SUPPLIED DATA:
=== Section Start ===

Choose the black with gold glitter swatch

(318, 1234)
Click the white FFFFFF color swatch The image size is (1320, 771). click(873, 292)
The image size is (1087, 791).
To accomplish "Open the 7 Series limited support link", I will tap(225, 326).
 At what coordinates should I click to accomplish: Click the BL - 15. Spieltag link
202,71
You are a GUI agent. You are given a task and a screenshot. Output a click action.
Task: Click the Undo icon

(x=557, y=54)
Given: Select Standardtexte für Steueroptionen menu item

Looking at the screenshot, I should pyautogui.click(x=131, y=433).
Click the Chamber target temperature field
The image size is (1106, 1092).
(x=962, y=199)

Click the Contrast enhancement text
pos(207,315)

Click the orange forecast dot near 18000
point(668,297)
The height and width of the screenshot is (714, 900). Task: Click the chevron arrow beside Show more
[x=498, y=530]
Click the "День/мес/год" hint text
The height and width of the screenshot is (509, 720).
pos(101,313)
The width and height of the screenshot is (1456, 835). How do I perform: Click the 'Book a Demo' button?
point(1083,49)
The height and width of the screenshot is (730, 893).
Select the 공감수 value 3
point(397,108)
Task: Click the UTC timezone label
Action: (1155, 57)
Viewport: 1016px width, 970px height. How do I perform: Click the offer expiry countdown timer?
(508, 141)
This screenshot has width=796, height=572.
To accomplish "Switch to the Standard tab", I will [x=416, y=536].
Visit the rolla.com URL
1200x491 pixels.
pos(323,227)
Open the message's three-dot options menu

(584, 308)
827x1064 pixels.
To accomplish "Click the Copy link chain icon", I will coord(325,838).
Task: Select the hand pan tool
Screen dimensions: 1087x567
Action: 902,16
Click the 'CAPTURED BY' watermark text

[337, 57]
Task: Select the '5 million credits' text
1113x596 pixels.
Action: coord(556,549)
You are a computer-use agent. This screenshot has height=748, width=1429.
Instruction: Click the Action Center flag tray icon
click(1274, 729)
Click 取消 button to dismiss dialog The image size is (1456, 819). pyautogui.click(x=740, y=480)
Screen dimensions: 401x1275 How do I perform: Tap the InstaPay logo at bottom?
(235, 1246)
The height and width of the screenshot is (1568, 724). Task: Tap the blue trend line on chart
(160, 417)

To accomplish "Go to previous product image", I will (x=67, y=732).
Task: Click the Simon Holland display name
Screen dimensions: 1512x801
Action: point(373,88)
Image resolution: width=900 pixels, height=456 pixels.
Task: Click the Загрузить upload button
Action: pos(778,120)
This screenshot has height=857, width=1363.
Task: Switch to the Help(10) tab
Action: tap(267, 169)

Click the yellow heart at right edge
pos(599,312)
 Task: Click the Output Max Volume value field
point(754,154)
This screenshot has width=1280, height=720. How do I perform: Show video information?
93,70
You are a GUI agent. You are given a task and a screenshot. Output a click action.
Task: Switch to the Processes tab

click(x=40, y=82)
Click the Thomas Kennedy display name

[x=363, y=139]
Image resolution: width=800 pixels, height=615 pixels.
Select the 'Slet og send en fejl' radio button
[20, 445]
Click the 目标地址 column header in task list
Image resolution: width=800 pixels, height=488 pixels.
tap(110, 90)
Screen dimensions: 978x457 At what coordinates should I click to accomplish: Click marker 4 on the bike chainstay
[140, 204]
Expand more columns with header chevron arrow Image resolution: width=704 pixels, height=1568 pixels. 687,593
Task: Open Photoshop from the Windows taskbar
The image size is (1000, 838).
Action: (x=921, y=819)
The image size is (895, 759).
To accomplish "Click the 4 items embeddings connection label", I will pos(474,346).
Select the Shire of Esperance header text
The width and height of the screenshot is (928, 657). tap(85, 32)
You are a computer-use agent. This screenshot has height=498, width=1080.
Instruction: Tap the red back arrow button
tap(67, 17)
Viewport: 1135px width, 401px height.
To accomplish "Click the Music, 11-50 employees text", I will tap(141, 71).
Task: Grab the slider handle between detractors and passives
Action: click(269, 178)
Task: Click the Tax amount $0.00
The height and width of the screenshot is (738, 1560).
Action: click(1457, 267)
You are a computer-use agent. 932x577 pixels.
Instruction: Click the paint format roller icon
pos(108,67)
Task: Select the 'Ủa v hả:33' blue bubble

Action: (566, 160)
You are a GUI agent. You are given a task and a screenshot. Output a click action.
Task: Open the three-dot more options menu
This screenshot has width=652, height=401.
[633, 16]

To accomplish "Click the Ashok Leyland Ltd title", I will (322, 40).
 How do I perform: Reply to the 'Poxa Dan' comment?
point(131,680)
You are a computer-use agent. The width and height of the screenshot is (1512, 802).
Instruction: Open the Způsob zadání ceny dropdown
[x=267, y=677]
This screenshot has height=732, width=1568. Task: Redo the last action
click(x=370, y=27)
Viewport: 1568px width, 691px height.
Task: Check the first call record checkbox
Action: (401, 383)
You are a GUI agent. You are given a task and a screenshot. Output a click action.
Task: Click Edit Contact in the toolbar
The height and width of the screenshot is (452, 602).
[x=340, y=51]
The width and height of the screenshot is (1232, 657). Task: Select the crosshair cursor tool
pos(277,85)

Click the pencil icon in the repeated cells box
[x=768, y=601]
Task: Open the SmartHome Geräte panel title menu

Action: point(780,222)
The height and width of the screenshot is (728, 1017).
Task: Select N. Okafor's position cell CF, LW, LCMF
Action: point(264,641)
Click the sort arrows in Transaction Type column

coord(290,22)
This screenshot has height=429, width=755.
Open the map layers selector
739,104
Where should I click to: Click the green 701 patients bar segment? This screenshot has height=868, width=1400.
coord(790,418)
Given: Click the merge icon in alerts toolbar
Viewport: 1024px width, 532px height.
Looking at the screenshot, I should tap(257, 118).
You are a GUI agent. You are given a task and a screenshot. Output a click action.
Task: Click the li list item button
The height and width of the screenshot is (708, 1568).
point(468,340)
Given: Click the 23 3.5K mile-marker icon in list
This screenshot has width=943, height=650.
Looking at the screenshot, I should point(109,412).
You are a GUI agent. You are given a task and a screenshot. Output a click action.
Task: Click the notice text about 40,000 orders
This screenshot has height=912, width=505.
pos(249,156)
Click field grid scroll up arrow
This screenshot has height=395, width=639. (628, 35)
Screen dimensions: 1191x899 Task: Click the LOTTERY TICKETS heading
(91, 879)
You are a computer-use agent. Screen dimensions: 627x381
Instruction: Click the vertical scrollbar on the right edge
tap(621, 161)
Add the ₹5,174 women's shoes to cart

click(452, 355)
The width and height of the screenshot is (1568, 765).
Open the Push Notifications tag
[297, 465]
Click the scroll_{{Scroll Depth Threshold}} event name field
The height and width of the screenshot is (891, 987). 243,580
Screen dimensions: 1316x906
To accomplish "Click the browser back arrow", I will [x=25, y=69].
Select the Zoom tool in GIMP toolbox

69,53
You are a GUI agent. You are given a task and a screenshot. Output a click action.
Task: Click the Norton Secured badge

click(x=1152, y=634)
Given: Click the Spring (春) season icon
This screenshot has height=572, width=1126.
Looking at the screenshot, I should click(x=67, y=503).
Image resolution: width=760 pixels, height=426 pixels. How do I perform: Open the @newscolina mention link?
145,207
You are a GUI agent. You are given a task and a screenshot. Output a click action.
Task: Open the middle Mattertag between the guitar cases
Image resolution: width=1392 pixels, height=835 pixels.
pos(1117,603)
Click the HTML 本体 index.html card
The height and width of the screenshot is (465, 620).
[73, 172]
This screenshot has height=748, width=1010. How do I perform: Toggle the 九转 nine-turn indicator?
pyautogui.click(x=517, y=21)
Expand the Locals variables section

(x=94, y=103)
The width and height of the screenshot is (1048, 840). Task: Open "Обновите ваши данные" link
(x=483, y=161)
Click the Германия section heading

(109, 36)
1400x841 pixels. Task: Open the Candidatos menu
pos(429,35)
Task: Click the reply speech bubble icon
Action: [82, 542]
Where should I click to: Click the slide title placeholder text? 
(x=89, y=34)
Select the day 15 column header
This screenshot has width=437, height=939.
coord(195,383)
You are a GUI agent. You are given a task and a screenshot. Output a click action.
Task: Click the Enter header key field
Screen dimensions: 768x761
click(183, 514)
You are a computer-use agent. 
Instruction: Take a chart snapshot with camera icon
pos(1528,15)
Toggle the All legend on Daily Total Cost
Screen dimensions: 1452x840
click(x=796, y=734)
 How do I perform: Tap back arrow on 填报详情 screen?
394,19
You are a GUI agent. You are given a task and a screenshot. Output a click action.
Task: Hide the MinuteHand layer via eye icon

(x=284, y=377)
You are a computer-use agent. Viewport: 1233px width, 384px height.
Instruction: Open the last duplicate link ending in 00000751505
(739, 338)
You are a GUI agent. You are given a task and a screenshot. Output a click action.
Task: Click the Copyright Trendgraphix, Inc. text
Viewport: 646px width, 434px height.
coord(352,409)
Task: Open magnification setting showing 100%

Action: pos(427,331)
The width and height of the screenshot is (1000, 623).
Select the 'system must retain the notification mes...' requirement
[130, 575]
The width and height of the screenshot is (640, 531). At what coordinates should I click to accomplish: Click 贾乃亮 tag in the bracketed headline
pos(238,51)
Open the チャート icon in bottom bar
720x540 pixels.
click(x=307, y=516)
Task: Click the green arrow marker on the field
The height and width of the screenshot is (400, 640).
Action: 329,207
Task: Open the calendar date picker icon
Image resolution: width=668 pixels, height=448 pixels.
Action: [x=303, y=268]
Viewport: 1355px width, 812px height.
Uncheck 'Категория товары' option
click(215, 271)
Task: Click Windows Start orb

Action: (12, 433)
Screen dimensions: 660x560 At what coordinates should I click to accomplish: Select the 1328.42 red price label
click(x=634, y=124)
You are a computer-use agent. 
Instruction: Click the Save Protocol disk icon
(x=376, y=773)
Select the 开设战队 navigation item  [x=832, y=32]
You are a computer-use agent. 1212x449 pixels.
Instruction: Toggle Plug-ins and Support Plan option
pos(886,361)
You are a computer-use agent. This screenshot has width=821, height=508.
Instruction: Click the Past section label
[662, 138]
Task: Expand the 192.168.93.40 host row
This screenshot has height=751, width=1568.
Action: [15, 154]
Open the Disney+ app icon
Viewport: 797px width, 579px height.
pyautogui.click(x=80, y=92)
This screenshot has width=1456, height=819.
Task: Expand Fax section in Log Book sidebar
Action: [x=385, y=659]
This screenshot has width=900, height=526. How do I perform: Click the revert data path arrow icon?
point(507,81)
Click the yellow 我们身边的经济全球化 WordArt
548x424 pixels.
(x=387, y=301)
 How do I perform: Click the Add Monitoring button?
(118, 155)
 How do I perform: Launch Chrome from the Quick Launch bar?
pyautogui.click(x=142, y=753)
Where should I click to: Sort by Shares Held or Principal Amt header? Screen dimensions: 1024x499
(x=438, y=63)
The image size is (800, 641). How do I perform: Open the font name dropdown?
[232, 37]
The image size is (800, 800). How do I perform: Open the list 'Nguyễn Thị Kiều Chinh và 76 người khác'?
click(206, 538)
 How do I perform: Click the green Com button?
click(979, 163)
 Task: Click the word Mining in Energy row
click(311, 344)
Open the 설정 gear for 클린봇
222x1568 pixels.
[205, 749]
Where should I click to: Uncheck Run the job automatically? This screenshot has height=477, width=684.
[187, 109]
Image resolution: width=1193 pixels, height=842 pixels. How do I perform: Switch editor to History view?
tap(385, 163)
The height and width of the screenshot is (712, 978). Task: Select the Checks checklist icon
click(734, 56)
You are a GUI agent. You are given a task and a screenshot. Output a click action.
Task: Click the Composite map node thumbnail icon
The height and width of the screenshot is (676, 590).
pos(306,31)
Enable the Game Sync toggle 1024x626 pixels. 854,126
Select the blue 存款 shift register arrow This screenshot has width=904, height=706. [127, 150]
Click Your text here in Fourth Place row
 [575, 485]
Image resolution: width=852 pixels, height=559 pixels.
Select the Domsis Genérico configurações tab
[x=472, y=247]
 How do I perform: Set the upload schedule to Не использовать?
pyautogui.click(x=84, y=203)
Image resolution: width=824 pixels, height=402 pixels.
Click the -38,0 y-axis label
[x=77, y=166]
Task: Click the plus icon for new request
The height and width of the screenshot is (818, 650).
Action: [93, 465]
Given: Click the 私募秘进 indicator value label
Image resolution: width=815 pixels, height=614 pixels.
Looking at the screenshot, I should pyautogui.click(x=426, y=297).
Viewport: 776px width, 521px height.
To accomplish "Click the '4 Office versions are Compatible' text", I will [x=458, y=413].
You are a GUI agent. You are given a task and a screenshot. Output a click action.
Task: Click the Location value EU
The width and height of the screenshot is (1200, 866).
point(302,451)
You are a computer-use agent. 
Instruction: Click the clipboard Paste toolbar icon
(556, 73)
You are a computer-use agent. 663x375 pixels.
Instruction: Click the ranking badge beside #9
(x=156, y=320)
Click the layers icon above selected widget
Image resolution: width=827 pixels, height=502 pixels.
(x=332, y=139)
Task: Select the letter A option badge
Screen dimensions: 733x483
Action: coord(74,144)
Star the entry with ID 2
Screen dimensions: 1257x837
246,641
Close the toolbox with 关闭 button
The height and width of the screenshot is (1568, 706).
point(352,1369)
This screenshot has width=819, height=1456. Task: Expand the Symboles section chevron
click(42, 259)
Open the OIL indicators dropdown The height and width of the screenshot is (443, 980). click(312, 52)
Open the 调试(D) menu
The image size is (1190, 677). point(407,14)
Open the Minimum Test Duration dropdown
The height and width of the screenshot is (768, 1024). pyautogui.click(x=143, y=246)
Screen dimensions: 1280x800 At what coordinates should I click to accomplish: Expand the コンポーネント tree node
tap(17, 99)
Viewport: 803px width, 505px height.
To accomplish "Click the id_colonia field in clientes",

=== Section End ===

TASK TO CARRY OUT: Of all the lines in the data above, show only those that hold the word "computer".

SOLVED EXERCISE:
You are a computer-use agent. This screenshot has height=748, width=1429.
You are a computer-use agent. This screenshot has height=498, width=1080.
You are a computer-use agent. 932x577 pixels.
You are a computer-use agent. The width and height of the screenshot is (1512, 802).
You are a computer-use agent. Screen dimensions: 627x381
You are a computer-use agent. 
You are a computer-use agent. Viewport: 1233px width, 384px height.
You are a computer-use agent. 
You are a computer-use agent. 1212x449 pixels.
You are a computer-use agent. This screenshot has width=821, height=508.
You are a computer-use agent. 
You are a computer-use agent. 663x375 pixels.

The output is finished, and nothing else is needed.